PC users are at risk
Sony BMG have come under fire over their anti-piracy software.
The music giants were warned by digital rights groups about vulnerabilities its MediaMax copy protection system created on users’ PCs and the same groups have now discovered that a program Sony produced to rectify the problem is itself insecure.
This leaves users open to a separate attack and the MediaMax system has now been used on more than 5.7 million CDs spread across 50 titles sold in the US and Canada.
The MediaMax copy protection system is intended to stop people making illegal copies of CDs.
According to BBC News, Sony BMG and digital rights group the Electronic Frontier Foundation (EFF) issued a joint statement on Tuesday (December 6) about the discovery of problems with the program.
The statement gave a warning that anyone putting a music CD with the MediaMax software in their PC introduced a vulnerability that means hackers could hijack their machine.
Now, the EFF are urging users not to apply the patch as separate research has revealed that it too introduces vulnerabilities.

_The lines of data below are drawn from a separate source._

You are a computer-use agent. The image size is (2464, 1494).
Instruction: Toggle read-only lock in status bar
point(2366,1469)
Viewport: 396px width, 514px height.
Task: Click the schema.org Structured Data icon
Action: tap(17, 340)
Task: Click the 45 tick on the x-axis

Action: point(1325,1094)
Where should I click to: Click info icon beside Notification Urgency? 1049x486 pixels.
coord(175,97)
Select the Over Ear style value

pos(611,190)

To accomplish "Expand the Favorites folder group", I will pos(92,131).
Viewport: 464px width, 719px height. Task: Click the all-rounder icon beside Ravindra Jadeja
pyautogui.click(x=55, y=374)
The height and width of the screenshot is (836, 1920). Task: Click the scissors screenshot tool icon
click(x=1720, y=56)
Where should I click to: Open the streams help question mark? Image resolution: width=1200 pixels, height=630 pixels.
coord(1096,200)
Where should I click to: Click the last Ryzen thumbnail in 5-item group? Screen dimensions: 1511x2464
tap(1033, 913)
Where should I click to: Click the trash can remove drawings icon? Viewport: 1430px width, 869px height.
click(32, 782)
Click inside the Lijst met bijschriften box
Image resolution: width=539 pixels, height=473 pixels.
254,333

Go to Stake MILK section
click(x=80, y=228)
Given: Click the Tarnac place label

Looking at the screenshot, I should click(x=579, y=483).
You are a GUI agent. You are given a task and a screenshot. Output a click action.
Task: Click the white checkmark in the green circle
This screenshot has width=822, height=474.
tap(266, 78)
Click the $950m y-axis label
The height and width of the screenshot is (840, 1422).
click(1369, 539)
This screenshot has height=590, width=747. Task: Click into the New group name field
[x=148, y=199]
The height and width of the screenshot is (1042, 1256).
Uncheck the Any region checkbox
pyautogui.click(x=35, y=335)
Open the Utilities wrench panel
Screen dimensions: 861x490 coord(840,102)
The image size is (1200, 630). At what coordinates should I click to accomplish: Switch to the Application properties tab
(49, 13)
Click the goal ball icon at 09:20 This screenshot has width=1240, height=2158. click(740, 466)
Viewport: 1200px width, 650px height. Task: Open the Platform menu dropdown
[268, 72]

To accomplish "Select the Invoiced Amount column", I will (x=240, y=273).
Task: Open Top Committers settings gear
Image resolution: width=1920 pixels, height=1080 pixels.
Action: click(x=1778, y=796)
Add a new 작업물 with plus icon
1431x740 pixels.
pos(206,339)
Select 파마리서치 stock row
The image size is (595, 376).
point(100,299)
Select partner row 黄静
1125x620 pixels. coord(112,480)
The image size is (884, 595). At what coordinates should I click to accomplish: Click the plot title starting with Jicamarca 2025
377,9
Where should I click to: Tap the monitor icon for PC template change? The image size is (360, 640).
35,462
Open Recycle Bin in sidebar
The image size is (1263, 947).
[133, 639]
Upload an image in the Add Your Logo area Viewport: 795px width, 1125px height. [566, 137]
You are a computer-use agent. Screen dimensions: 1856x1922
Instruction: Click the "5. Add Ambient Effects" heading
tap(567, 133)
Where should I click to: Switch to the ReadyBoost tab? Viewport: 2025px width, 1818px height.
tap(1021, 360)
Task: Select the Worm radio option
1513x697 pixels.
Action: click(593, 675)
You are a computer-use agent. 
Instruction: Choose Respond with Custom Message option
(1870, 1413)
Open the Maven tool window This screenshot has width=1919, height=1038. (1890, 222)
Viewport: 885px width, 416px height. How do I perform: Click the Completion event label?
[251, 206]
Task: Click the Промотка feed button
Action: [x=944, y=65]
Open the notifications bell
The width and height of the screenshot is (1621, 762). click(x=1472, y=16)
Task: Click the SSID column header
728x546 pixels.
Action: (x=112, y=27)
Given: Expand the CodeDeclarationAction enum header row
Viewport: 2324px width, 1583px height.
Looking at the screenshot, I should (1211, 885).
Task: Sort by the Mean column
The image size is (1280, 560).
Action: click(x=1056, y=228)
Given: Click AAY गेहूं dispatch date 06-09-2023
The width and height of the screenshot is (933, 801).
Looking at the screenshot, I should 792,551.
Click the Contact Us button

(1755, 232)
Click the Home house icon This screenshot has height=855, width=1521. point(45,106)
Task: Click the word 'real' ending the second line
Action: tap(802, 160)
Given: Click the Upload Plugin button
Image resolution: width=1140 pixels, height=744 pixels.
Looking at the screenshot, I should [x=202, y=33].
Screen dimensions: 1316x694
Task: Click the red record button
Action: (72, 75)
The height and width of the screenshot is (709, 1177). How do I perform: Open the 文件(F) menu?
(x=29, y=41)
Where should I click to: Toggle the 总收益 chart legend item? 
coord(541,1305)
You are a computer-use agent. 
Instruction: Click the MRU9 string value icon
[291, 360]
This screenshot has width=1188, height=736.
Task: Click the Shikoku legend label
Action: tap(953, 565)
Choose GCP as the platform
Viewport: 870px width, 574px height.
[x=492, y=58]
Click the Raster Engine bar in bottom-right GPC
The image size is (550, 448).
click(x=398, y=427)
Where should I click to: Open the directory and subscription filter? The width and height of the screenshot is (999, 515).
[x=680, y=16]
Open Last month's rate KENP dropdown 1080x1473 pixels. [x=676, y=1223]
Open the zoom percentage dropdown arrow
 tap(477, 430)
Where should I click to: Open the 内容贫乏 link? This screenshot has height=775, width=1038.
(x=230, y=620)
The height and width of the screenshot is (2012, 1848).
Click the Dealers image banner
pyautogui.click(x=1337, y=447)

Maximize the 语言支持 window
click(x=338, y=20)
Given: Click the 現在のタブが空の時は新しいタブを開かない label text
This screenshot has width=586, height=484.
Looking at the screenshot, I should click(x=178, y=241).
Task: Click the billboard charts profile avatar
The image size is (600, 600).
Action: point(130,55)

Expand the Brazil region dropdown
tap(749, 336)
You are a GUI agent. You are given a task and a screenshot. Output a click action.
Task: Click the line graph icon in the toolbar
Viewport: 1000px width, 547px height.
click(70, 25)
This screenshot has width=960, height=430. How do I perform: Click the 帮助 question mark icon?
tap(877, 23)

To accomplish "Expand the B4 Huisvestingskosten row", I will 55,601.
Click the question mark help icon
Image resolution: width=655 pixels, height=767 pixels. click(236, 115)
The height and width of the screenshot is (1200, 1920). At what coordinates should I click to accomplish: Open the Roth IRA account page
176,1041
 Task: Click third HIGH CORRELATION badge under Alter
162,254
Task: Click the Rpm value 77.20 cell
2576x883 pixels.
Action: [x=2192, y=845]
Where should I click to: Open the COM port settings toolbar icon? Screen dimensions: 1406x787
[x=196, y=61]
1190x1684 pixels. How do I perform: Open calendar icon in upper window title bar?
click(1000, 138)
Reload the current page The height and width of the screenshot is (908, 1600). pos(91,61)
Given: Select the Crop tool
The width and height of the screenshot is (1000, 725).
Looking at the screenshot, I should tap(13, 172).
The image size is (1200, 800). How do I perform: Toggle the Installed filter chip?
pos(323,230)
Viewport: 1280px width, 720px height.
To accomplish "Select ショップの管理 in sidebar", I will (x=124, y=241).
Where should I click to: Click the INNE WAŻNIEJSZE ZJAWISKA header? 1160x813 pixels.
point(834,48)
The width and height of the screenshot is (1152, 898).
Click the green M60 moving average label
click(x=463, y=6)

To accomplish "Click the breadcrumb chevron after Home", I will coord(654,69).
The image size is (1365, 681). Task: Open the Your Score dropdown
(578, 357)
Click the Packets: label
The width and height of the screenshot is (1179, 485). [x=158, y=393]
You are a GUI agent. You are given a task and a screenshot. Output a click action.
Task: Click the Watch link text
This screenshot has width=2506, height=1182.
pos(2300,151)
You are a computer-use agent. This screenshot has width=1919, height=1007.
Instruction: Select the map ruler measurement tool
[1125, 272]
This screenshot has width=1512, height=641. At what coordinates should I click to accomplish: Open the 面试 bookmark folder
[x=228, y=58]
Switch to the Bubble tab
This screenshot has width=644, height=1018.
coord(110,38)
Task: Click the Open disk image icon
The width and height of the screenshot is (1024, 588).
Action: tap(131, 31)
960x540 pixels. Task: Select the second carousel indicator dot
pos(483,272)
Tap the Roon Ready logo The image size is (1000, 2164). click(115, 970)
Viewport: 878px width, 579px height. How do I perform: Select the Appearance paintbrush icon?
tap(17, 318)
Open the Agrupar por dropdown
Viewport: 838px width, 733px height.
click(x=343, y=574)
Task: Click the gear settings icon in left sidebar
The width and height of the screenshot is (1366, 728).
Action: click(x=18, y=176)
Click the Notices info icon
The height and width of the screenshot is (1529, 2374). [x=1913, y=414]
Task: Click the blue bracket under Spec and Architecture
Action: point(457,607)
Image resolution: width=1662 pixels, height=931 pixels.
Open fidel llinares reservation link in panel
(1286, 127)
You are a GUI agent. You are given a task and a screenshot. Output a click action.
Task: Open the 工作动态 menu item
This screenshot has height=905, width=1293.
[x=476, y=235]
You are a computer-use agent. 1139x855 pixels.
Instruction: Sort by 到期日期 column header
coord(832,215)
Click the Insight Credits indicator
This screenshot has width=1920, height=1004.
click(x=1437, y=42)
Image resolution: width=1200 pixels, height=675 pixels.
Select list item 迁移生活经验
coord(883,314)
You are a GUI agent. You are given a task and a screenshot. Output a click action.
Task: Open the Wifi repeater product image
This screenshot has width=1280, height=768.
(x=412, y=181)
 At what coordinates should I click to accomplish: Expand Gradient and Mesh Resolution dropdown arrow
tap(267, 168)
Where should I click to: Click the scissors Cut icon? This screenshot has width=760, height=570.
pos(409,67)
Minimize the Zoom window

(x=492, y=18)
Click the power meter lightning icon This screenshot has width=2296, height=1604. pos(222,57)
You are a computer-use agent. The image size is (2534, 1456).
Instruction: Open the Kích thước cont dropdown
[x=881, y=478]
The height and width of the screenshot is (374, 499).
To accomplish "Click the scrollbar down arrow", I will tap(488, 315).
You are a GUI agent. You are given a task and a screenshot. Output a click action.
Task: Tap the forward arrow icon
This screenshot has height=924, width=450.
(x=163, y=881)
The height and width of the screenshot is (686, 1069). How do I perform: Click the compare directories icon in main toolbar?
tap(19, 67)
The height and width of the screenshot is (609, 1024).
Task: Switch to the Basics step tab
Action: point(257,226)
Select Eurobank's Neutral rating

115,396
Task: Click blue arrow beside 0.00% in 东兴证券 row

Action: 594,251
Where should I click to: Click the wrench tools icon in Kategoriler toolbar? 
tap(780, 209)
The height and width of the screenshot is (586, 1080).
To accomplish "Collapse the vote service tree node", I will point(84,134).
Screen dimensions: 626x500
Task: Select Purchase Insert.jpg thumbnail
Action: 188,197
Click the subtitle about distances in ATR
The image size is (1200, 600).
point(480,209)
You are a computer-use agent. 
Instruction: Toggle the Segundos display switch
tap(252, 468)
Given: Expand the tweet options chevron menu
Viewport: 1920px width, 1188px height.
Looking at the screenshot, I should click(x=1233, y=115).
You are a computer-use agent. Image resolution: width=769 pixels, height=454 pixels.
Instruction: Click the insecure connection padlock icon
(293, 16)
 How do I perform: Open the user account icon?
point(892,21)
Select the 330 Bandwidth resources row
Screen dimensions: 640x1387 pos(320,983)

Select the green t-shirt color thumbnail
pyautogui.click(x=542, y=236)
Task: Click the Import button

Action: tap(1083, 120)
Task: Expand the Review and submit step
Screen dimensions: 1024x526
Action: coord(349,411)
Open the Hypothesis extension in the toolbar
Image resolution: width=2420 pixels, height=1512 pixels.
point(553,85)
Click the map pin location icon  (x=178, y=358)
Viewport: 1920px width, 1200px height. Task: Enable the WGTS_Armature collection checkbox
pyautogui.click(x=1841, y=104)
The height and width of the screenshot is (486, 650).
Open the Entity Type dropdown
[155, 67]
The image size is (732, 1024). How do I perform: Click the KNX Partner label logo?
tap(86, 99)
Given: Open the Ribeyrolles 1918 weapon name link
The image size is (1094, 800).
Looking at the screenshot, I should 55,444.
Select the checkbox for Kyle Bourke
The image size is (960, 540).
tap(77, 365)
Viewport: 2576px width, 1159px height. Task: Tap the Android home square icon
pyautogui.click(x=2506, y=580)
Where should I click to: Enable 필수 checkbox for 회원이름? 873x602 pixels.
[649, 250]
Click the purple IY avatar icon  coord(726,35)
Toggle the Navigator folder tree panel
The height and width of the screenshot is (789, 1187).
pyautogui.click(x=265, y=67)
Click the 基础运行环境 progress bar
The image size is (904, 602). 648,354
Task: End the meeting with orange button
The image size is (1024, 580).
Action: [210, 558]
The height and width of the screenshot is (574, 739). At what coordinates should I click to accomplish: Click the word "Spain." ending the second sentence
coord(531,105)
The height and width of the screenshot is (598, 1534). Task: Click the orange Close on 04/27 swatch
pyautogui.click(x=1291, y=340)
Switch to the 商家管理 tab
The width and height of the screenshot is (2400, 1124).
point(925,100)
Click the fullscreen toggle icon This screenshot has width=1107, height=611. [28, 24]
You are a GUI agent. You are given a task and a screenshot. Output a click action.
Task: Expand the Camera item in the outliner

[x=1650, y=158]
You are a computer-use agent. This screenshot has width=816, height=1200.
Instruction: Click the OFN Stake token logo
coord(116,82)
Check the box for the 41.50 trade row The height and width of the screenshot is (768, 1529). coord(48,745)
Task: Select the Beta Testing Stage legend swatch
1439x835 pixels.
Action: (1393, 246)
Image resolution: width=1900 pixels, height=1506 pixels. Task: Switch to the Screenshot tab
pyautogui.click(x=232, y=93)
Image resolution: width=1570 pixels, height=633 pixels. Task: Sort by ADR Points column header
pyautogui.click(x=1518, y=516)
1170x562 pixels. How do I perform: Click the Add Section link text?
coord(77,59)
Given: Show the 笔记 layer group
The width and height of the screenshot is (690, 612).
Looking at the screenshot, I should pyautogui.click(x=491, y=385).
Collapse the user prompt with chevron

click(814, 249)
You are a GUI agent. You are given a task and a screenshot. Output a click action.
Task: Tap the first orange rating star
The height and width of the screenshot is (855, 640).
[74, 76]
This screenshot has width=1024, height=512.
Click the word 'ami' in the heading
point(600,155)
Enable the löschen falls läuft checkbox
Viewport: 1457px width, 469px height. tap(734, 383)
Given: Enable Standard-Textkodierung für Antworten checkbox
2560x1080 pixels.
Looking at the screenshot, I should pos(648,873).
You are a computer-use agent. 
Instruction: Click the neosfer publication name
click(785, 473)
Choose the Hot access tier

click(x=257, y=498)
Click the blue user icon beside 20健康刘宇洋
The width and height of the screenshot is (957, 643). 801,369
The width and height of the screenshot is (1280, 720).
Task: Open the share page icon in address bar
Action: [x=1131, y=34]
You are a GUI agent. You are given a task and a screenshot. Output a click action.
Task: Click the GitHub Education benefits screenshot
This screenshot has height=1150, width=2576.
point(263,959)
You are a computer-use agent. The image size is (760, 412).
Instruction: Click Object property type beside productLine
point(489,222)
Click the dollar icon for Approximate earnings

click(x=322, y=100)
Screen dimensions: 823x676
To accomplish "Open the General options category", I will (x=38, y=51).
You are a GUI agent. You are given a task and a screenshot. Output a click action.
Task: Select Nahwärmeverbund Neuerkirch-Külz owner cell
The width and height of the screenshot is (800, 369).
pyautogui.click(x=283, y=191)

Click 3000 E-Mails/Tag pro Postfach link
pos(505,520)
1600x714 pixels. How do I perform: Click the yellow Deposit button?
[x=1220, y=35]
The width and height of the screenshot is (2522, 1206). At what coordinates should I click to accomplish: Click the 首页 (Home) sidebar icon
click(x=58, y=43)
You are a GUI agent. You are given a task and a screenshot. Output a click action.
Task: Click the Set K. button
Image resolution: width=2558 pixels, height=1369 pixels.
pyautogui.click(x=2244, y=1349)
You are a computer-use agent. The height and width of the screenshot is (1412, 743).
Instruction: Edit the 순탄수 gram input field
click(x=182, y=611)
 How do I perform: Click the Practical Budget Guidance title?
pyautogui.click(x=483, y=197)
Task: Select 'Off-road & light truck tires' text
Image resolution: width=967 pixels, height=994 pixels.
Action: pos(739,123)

Security researchers Felten and Halderman have called on Sony BMG to recall all of the CDs which bear the MediaMax software.
“We take any security problems identified by these security researchers very seriously,” said the EFF.
However, it is estimated that around six million CDs using MediaMax have already been shipped to stores, with artists affected including Alicia Keys, Britney Spears, Black Rebel Motorcycle Club and Faithless.
Sony BMG came under fire again recently when their XCP copy protection system ignited a row when its virus-like abilities forced the label to recall all of the CDs using it and issue new discs to consumers.
Legal action is also being taken against Sony BMG over the use of XCP.